*WHAT TO WORK ON*
Pull out each line of the listing that contains the word "panel", and copy it.

*EXTRACTED ENTRIES*
◇ ◇ ◇

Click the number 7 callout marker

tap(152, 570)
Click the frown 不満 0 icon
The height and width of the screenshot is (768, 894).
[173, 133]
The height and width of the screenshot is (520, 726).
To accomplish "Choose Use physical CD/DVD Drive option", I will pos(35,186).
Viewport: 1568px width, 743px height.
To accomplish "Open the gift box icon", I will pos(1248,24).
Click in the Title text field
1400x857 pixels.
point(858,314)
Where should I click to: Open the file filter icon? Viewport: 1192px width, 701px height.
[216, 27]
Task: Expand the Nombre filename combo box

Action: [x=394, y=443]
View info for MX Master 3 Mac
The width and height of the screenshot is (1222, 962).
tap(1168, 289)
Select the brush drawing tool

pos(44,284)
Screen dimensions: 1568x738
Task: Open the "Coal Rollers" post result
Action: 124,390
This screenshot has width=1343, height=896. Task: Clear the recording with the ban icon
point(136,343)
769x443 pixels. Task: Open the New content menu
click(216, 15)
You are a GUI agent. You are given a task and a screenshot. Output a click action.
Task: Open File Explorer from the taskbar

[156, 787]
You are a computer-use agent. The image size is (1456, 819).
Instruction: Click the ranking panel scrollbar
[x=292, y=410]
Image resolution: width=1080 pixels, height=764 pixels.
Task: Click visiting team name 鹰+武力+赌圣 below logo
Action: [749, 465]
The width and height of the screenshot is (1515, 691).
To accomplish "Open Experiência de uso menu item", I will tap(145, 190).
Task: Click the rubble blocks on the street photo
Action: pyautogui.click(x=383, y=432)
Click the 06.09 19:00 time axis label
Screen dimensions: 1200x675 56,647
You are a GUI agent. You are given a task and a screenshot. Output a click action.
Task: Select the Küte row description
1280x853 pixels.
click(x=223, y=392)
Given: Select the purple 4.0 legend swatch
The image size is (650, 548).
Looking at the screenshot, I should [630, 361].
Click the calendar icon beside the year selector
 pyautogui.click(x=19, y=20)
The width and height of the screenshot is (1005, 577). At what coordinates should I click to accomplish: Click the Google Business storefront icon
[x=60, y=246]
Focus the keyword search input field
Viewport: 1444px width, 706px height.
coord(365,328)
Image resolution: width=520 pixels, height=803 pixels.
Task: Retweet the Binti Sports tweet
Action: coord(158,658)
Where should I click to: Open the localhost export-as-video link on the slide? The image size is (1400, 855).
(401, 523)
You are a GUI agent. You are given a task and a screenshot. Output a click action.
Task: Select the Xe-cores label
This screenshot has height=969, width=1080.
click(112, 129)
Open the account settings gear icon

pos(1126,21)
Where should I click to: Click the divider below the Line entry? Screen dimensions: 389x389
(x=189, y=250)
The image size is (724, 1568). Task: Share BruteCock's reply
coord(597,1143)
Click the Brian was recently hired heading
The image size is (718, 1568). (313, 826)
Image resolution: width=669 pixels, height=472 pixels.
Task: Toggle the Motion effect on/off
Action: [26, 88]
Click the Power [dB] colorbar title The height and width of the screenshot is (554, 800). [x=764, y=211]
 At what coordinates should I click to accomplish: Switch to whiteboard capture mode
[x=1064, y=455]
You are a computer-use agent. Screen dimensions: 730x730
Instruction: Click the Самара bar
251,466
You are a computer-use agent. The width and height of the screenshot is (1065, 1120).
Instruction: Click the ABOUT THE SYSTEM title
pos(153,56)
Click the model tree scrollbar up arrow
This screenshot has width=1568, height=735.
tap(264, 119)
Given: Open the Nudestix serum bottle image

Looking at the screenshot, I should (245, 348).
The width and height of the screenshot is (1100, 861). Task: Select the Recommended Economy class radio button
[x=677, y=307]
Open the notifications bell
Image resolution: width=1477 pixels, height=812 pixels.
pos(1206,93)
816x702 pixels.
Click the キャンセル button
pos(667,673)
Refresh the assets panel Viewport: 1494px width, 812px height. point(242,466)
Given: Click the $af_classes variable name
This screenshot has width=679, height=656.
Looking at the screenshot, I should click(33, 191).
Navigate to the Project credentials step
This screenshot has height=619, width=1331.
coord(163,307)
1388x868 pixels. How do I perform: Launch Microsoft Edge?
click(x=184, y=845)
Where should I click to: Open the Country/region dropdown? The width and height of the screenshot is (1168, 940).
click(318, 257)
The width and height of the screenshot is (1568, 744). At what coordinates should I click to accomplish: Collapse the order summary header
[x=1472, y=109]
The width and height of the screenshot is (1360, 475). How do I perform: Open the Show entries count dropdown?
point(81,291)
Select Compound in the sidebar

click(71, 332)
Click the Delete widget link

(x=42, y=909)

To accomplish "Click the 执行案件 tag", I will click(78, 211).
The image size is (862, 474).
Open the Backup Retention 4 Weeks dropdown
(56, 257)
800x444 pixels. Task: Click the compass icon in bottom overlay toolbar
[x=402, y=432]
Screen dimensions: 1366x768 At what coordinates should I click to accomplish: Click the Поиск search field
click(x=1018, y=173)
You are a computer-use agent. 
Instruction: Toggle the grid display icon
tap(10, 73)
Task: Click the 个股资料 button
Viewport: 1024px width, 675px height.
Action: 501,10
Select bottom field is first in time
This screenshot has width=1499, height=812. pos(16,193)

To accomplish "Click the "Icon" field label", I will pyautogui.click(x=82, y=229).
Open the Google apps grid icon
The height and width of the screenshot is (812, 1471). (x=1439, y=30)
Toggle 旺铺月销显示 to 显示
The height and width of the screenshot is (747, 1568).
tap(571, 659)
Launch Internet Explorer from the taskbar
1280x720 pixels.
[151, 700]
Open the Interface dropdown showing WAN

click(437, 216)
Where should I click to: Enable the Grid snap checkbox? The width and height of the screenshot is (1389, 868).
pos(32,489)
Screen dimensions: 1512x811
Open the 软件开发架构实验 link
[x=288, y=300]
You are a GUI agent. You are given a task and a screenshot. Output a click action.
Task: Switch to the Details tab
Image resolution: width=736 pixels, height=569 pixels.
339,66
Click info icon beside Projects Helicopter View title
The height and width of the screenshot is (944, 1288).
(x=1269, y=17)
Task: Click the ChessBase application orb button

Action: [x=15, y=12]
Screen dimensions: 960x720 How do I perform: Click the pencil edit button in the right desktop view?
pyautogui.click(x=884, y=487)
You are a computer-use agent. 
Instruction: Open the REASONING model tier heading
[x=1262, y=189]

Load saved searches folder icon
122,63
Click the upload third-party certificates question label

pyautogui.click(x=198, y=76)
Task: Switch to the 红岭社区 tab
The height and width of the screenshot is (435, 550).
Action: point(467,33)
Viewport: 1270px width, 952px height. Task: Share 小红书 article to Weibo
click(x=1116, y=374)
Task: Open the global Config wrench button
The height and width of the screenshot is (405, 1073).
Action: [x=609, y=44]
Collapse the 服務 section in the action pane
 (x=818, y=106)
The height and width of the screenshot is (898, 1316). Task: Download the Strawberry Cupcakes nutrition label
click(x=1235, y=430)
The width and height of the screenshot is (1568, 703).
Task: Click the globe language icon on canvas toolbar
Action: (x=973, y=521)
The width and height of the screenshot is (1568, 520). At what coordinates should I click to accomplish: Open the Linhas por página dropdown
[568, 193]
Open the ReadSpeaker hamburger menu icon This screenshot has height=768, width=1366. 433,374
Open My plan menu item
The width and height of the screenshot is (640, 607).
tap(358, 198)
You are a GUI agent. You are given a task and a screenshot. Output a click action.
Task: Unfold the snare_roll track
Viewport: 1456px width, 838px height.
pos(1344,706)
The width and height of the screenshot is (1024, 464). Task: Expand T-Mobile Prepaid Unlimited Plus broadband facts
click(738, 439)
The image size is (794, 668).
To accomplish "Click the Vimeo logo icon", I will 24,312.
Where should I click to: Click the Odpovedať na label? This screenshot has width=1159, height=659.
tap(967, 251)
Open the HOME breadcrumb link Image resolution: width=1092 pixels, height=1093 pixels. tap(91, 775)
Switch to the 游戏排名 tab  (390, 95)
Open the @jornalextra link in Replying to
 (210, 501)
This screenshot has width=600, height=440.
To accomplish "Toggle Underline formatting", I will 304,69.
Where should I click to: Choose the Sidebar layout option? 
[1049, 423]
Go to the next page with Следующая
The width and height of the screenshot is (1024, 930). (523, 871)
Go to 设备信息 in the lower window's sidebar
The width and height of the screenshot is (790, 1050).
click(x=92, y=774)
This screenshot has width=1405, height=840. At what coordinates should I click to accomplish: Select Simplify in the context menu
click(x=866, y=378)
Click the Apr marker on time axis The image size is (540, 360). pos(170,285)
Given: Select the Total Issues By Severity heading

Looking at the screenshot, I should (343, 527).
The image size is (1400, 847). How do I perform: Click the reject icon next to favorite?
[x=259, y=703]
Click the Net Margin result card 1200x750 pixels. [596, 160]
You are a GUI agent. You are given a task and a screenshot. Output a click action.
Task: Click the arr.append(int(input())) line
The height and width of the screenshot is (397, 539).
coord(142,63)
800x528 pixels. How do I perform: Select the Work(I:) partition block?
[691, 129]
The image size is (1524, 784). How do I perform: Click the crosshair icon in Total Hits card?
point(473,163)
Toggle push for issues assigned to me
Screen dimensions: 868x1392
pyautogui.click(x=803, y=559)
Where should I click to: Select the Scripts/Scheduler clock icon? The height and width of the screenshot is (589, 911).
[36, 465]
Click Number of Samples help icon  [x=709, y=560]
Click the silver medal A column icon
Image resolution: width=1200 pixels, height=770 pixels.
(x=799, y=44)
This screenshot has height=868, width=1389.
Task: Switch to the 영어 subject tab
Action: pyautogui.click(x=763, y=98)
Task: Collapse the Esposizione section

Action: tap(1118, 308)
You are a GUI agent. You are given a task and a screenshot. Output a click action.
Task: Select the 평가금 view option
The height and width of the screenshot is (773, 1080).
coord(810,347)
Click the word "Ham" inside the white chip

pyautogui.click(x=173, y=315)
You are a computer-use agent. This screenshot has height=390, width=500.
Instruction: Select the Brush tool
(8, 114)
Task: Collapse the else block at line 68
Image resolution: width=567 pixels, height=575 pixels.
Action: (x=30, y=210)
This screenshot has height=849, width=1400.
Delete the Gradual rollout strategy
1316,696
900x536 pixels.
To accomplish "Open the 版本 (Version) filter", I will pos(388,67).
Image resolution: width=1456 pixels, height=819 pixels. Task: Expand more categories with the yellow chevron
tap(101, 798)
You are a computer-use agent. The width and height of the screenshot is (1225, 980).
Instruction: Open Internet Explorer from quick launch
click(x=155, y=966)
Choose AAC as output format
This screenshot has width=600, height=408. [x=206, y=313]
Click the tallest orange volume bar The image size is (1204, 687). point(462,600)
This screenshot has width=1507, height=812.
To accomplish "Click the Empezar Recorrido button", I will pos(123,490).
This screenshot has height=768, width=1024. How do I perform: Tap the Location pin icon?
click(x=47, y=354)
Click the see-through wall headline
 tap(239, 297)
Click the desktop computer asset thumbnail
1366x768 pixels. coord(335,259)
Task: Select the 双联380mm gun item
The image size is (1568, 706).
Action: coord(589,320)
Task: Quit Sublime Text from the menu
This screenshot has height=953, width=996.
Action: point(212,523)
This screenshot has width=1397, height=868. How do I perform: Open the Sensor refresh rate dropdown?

◇ ◇ ◇

*SOLUTION FOR THIS PROBLEM*
Instruction: Click the ranking panel scrollbar
Refresh the assets panel Viewport: 1494px width, 812px height. point(242,466)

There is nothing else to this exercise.